**WHAT THE EXERCISE ASKS**
Print exactly the lines below between the line holding "Where should I click to: Click the AI" and the line holding "This screenshot has height=507, width=816.", inclusive, and nothing more.

################

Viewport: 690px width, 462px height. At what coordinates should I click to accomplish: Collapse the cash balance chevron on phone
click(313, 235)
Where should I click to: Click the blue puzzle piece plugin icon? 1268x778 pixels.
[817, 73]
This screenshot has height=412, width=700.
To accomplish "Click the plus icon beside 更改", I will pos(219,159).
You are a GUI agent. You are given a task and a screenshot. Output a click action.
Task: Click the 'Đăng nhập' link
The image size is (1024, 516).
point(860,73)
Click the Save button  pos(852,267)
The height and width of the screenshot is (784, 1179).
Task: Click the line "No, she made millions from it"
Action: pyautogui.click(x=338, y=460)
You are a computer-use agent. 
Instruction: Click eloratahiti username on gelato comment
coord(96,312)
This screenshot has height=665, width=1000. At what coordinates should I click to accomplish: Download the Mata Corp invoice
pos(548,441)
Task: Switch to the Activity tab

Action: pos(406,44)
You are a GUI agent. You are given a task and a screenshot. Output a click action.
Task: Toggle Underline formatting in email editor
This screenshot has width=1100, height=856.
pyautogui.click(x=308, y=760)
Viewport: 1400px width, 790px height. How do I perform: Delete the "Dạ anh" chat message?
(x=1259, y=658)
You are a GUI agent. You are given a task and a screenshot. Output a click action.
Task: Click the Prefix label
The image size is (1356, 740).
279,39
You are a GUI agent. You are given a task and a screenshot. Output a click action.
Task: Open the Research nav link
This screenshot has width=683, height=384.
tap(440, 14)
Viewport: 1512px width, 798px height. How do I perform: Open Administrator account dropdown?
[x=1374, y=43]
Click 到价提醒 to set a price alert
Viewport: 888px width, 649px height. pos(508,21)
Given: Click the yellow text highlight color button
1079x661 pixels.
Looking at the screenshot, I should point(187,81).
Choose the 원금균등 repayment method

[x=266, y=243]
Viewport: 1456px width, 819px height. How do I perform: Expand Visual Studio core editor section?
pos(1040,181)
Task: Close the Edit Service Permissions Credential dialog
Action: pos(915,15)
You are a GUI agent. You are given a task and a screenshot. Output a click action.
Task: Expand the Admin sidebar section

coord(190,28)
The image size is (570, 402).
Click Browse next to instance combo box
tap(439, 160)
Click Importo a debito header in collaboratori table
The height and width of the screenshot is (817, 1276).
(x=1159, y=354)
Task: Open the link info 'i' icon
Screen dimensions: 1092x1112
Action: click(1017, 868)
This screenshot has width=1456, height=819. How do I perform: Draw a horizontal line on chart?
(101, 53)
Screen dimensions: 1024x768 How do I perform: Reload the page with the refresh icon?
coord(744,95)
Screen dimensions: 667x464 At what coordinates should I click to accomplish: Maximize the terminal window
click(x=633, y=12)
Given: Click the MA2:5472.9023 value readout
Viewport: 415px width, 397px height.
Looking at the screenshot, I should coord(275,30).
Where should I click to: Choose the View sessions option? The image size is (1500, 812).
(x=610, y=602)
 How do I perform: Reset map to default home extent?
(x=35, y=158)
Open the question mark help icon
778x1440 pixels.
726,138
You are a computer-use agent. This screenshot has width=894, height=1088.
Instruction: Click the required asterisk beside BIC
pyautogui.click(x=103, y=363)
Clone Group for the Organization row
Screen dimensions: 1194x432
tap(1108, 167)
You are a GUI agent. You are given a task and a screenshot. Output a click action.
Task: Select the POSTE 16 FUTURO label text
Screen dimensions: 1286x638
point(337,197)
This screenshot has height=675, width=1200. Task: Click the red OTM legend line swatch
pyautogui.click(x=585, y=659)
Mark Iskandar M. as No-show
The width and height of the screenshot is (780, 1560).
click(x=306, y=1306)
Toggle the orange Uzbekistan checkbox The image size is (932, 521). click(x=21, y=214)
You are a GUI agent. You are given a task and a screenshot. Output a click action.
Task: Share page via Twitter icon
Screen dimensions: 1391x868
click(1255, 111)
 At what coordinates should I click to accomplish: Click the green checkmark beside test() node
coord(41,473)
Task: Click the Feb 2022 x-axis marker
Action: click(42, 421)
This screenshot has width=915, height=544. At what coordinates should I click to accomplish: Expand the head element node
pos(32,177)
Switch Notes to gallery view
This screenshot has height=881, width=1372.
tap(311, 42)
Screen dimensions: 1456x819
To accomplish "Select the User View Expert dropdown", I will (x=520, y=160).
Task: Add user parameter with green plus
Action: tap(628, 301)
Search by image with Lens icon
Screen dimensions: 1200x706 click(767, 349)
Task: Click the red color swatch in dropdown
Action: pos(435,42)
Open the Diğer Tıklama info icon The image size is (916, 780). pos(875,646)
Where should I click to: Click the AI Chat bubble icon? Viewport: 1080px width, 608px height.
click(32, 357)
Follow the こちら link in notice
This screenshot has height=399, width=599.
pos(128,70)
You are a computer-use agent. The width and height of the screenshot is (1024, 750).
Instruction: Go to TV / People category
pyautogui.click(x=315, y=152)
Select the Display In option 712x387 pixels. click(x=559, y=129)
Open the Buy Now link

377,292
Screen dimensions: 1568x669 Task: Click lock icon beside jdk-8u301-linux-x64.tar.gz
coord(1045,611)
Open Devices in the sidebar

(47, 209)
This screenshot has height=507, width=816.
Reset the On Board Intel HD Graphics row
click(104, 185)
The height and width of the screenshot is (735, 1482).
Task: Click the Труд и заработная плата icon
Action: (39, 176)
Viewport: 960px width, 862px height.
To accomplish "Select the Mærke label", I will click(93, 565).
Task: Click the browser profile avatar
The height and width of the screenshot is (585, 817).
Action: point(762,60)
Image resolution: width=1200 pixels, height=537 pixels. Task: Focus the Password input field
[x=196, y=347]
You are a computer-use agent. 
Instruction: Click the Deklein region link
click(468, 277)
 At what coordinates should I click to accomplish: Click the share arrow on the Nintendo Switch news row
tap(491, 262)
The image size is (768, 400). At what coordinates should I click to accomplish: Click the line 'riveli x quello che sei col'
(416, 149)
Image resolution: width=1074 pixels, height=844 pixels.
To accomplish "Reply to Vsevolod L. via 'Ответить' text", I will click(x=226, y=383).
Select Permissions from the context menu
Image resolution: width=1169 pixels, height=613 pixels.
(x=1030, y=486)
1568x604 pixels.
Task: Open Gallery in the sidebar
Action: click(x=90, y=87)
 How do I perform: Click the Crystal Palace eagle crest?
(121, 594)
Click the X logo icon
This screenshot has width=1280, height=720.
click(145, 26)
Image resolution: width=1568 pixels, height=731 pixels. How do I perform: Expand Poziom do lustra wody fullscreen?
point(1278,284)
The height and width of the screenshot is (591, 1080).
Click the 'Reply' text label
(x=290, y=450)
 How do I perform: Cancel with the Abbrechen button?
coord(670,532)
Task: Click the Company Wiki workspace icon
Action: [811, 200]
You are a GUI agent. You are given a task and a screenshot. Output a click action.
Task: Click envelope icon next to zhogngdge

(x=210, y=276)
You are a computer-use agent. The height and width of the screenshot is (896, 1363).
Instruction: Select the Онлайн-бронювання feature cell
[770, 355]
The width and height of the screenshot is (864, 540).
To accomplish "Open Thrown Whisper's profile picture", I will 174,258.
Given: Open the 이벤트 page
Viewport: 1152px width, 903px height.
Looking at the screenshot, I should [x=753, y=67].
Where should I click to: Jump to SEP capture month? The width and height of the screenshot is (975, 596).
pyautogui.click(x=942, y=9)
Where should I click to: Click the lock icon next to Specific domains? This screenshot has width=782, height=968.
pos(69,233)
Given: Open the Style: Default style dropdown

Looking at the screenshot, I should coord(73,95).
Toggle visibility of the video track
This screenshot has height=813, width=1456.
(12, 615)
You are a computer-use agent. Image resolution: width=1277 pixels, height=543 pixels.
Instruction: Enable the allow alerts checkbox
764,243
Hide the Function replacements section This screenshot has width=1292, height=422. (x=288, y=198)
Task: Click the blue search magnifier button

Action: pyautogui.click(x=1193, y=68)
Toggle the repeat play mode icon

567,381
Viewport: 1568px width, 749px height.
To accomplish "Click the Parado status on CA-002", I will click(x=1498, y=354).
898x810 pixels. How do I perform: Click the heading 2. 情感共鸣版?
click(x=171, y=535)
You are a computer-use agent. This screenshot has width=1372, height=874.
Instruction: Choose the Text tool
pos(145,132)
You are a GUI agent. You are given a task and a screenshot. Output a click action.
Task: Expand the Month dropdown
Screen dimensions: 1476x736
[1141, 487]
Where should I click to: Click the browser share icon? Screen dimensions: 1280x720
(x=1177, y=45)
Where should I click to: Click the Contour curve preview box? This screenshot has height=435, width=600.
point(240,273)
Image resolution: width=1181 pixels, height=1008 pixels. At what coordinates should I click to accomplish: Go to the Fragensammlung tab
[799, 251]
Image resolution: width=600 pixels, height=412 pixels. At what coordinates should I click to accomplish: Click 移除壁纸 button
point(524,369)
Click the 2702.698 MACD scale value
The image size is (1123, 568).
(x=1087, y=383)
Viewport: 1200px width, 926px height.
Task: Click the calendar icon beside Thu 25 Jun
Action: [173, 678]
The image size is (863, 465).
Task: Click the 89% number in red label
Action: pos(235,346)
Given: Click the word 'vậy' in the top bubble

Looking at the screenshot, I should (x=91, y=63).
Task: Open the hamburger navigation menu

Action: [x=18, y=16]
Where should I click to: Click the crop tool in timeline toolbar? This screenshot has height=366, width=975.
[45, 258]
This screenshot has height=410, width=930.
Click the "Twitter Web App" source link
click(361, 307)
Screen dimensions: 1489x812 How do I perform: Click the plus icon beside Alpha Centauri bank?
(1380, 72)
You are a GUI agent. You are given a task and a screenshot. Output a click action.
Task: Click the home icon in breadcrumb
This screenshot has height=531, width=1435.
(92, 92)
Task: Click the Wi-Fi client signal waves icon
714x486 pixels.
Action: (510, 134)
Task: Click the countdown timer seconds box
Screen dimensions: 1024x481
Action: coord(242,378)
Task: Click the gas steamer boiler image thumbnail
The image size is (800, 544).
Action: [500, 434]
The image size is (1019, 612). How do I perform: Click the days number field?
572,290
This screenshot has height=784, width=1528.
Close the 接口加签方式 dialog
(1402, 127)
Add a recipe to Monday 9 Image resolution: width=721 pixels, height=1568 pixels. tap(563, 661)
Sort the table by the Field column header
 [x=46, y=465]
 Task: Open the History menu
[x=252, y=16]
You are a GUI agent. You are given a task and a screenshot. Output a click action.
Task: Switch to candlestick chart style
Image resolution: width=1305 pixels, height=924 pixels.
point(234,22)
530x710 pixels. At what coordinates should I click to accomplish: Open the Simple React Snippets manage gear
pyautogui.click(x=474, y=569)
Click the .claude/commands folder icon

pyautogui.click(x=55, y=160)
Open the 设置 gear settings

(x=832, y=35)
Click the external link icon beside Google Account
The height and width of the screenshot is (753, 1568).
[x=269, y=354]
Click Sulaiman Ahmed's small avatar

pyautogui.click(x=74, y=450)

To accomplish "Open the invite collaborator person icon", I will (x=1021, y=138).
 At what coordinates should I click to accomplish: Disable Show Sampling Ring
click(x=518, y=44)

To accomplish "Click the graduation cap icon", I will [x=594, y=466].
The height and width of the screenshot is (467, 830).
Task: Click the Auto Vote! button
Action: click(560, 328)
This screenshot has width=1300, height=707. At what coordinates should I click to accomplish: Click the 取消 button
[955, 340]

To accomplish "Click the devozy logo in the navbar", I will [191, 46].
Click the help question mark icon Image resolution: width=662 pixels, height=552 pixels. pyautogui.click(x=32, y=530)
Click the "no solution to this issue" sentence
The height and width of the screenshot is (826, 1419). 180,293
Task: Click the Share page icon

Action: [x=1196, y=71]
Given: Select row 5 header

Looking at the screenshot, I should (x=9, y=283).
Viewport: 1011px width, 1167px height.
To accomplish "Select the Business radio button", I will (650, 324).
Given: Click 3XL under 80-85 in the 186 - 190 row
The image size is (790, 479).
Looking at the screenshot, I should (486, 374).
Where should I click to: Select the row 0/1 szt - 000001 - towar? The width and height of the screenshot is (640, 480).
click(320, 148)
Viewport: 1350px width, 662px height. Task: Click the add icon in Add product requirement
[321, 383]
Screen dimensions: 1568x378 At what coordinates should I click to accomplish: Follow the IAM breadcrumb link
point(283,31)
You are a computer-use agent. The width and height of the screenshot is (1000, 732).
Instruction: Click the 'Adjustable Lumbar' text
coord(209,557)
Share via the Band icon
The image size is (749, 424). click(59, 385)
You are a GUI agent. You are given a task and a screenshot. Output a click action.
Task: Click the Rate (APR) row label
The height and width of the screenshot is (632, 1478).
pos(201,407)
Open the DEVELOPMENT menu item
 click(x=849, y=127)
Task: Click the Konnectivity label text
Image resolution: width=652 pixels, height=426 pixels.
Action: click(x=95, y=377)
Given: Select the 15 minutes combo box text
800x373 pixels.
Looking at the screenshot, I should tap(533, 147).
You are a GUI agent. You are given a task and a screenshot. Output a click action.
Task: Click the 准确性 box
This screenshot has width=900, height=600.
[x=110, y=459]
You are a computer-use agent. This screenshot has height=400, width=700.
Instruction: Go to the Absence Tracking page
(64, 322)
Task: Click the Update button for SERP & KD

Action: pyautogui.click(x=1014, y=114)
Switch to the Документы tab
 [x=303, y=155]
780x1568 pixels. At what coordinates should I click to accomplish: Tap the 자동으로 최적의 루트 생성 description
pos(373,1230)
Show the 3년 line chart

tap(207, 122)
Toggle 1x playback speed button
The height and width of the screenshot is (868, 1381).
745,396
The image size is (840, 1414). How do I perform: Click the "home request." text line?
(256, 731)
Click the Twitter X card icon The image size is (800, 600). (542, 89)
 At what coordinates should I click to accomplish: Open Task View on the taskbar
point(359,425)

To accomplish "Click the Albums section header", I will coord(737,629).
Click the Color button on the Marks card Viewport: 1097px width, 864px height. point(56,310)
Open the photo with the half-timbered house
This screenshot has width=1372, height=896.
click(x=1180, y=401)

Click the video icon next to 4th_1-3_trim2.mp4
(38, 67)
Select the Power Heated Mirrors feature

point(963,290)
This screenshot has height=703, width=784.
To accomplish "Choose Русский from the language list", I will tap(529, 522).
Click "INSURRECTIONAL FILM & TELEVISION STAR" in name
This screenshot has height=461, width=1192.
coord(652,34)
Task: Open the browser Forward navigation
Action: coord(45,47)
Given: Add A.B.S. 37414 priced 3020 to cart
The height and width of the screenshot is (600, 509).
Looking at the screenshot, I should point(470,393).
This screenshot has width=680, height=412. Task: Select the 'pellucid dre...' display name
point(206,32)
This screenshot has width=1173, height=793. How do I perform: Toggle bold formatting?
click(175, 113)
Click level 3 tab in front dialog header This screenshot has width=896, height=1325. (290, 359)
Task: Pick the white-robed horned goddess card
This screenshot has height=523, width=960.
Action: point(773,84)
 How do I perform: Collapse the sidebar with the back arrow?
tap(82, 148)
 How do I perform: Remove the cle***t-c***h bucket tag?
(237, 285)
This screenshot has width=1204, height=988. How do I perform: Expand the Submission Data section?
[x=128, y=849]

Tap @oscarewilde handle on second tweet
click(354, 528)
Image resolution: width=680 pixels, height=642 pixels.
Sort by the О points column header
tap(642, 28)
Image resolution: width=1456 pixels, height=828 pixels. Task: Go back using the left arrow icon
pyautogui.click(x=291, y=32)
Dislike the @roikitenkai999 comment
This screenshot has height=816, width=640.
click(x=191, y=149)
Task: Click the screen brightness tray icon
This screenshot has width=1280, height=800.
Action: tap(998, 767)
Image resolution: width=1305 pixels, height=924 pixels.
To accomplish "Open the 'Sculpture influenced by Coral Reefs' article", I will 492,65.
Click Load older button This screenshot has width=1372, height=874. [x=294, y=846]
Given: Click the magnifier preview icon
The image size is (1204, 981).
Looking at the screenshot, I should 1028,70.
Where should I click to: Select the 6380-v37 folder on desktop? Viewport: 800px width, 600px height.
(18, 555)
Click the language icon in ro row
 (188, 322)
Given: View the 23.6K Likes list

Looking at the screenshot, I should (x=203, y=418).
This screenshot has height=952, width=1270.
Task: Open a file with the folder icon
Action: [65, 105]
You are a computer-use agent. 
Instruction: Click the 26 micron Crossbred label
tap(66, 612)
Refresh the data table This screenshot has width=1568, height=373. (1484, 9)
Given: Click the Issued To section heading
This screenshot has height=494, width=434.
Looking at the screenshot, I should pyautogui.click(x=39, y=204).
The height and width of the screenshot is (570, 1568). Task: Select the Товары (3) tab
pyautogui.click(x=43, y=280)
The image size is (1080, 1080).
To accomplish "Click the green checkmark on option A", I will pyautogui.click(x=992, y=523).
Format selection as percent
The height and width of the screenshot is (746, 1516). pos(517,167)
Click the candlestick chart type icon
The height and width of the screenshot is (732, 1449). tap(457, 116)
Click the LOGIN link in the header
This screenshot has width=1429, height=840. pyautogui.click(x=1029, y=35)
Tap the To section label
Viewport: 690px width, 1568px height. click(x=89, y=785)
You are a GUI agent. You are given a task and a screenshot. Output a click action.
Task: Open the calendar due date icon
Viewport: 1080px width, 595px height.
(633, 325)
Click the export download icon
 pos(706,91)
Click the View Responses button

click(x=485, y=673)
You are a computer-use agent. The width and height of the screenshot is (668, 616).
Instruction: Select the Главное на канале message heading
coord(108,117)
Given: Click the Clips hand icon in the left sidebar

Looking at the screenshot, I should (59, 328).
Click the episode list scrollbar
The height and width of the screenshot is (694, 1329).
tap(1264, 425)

################

**RESULT**
Where should I click to: Click the AI Chat bubble icon? Viewport: 1080px width, 608px height.
click(32, 357)
Follow the こちら link in notice
This screenshot has height=399, width=599.
pos(128,70)
You are a computer-use agent. The width and height of the screenshot is (1024, 750).
Instruction: Go to TV / People category
pyautogui.click(x=315, y=152)
Select the Display In option 712x387 pixels. click(x=559, y=129)
Open the Buy Now link

377,292
Screen dimensions: 1568x669 Task: Click lock icon beside jdk-8u301-linux-x64.tar.gz
coord(1045,611)
Open Devices in the sidebar

(47, 209)
This screenshot has height=507, width=816.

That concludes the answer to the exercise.